God tells us that He created the mīzān and made humans viceroys, but He has not given us detailed, pedantic rules. Imagine if God, as in the Salafi paradigm, says, “I have created the mīzān, I have made you viceroys, and what I want you to do is make wuḍū’ (ritual ablutions) this way, perform prayer this way, or do this this way.” That would be a complete mismatch. In fact, prayer and the ‘ibādāt (worship) generally play a very critical role in the transcendental engagement with God and in understanding. But indicators, the parameters, the guiding principles are set out through revelation in certain affirmative commands, such as the critical importance of iḥsān, i.e. doing the beautiful thing; of mercy, i.e. doing the merciful thing; or of patience, i.e. persevering in patience. God does not spell out for us all of the ways that we can be patient; He does not spell out for us all of the ways that we can be muḥsinīn, or truly good; and He does not spell out for us all of the ways that we can be merciful, but rather gives us, through the āyāt of creation and revelation, mainly hints and lessons as to how and how not. As long as we know the moral and ethical compass, the guidelines, then this process of reflection on the āyāt enables us to attain a greater fulfillment. The thing that is critical in my view is not just reflection and thought (al-ta‘aqqul wa al-fikr), which of course are both very important, but also taqwā (piety), or the transcendental engagement with the Lord directly. Without taqwā, you could search the āyāt, search the āyāt, search the āyāt and have an idea of what mercy is, but never really understand it. That emotive feeling that comes into the heart is an act of grace, from the active involvement of God in our lives—not as a disinterested God or as a God who says, “Okay, now you’re here so go do whatever you want and come back on the Final Day; I’ll see you then…” That is not the Islamic God at all. Rather, the Islamic God says, “I am very close to you but if you extend your hand to me, I will take your hand and I will allow you insights, but do not claim that I will allow you insights when you break the basic rules.” So for instance, if you violate the basic principles of mercy, then come and say, “God, I want a transcendental moment where you explain mercy to me.” You have not observed the basic principles of mercy, so why should God grant you this transcendental moment?

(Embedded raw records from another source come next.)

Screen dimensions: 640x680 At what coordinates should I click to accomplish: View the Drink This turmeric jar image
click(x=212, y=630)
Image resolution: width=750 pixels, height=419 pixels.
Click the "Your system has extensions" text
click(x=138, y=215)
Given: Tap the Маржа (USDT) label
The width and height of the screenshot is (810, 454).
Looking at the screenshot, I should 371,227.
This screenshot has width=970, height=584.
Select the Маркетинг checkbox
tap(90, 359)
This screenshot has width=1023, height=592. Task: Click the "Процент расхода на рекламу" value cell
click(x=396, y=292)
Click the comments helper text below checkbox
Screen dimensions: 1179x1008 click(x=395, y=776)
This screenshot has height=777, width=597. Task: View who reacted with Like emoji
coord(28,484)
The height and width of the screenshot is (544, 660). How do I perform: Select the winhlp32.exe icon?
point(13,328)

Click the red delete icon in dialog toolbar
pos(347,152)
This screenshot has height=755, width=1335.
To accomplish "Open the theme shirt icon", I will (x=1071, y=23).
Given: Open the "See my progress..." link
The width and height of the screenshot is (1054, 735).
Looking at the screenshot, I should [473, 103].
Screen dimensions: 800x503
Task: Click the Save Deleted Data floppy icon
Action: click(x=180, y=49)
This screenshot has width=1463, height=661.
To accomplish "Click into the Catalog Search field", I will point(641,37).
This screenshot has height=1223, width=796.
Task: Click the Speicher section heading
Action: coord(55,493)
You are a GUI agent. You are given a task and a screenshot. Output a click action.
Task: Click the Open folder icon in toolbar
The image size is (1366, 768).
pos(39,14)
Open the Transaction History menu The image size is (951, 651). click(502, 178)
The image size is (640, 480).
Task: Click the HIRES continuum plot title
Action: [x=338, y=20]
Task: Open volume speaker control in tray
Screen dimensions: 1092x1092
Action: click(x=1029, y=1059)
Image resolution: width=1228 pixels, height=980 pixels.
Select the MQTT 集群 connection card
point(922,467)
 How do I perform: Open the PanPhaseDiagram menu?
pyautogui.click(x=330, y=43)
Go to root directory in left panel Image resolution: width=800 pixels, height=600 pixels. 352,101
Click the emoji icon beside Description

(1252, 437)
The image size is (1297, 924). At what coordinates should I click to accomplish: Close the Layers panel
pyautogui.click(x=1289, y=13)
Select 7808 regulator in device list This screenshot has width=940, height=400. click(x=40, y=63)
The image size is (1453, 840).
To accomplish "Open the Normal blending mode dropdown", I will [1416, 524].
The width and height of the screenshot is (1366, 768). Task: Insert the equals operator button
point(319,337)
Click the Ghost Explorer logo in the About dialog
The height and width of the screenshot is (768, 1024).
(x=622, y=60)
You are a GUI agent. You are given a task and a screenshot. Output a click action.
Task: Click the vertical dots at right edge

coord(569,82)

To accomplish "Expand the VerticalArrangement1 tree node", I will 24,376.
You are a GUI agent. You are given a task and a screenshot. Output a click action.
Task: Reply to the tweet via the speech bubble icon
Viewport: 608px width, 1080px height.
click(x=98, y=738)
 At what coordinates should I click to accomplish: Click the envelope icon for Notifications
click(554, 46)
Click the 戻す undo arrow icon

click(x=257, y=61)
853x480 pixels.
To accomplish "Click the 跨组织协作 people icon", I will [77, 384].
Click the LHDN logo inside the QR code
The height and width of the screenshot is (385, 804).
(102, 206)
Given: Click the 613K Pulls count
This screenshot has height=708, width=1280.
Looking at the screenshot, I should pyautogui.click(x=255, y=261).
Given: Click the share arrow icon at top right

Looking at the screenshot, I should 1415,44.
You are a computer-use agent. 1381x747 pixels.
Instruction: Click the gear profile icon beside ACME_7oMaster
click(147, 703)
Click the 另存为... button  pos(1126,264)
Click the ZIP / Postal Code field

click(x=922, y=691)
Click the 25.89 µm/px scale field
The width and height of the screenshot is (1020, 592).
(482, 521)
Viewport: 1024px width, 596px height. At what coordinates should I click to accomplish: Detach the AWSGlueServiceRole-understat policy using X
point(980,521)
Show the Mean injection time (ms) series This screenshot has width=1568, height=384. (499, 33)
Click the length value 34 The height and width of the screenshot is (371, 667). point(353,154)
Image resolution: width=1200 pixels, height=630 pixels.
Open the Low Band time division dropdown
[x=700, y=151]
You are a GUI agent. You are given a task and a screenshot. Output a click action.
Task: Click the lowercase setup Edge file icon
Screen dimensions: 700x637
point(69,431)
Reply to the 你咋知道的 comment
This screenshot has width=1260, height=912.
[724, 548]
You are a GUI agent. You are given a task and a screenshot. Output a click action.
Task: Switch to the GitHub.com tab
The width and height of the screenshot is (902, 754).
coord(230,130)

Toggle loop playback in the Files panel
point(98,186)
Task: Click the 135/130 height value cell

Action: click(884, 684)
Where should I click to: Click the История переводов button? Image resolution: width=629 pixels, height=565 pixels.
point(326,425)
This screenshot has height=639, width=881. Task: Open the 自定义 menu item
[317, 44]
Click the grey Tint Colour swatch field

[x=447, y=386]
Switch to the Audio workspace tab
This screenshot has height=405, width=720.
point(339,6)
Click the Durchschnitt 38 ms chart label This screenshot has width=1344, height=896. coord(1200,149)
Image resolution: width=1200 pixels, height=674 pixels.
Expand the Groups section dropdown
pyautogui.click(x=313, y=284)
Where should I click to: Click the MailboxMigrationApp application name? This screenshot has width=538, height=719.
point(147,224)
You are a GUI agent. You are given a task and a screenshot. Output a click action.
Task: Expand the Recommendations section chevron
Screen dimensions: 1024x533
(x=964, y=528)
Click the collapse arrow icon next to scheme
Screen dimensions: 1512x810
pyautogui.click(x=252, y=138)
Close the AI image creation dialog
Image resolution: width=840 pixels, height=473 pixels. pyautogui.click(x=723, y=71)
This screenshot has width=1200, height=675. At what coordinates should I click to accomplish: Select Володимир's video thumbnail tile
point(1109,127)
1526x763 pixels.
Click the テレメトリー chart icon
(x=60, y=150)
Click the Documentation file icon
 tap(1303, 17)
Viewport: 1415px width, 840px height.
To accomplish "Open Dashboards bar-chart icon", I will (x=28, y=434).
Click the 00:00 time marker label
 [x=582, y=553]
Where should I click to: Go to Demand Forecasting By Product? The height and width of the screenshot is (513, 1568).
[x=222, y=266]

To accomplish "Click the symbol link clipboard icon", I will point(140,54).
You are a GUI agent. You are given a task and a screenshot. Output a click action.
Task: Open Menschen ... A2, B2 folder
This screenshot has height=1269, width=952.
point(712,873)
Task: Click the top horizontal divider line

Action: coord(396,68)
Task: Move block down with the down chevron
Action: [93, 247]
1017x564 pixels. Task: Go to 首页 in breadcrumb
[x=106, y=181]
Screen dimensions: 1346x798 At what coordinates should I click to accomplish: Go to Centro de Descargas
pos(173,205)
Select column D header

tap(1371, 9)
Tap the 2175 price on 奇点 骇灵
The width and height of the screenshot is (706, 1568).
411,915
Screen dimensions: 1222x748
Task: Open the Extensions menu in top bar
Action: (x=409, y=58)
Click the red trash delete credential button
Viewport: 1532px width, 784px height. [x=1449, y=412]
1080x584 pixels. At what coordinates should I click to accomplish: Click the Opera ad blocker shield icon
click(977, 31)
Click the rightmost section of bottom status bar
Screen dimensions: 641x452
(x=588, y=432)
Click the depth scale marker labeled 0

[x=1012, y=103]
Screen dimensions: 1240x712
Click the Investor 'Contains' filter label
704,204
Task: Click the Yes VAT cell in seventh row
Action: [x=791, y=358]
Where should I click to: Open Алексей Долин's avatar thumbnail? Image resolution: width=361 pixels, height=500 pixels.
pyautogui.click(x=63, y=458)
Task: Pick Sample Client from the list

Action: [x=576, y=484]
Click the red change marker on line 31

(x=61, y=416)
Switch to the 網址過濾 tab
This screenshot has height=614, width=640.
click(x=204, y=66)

If we study the life of the Prophet, and we observe the way he interacted with his daughters, the way he interacted with his wives, and the way he interacted with women generally, we do not have a single incident in which he raises his voice at a woman, anywhere. And in fact, I have tried to find a situation in which he raises his voice at a man, any man, and not even that. So, would not a rational, thoughtful person realize that one of the elements of mercy is this ideal? What might allow one to reach that ideal is the transcendental engagement with the Divine that comes as a fatḥ (literally, opening)—as truly a moment of revelatory transcendence. It is as if, because you have tried repeatedly and persistently, God puts it in your heart and you have it in your heart. As I have experienced so many times with my teachers and with so many good people who try and try repeatedly to understand what beauty is; finally you look at them and say, they are beautiful. God has answered their prayers and put that quality into their heart directly. That, in my view, is a theology that we can offer the whole world, not just the Western world. But Muslims need this theology more than even non-Muslims because Muslims have largely forgotten it.
The Hermeneutics of Ḥusn and Qubḥ
Of crucial importance in understanding the process of searching the āyāt and undertaking transcendental engagement with the Divine are the concepts of beauty and ugliness. Let us first distinguish between two situations of the hermeneutics of ḥusn, or beauty, and qubḥ, which could mean ugliness or the lack of beauty (at this point in the discussion, the distinction is not critical). There is a difference between these two situations, which is often confused in contemporary discourse. The first of these situations is the more narrow context of the administration of justice, or in other words, in a legal system. Within the discourses on law and its function and instrumentalities, what developed very quickly among Muslim jurists is that speaking of ḥusn and qubḥ is too imprecise for the purposes of the application of law and adjudication. And then, what followed was the debate about whether, instead of these questions of ḥusn and qubḥ, we can discuss maqāṣid (ideals, purposes, or objectives), or in other words, whether the law achieves certain objectives.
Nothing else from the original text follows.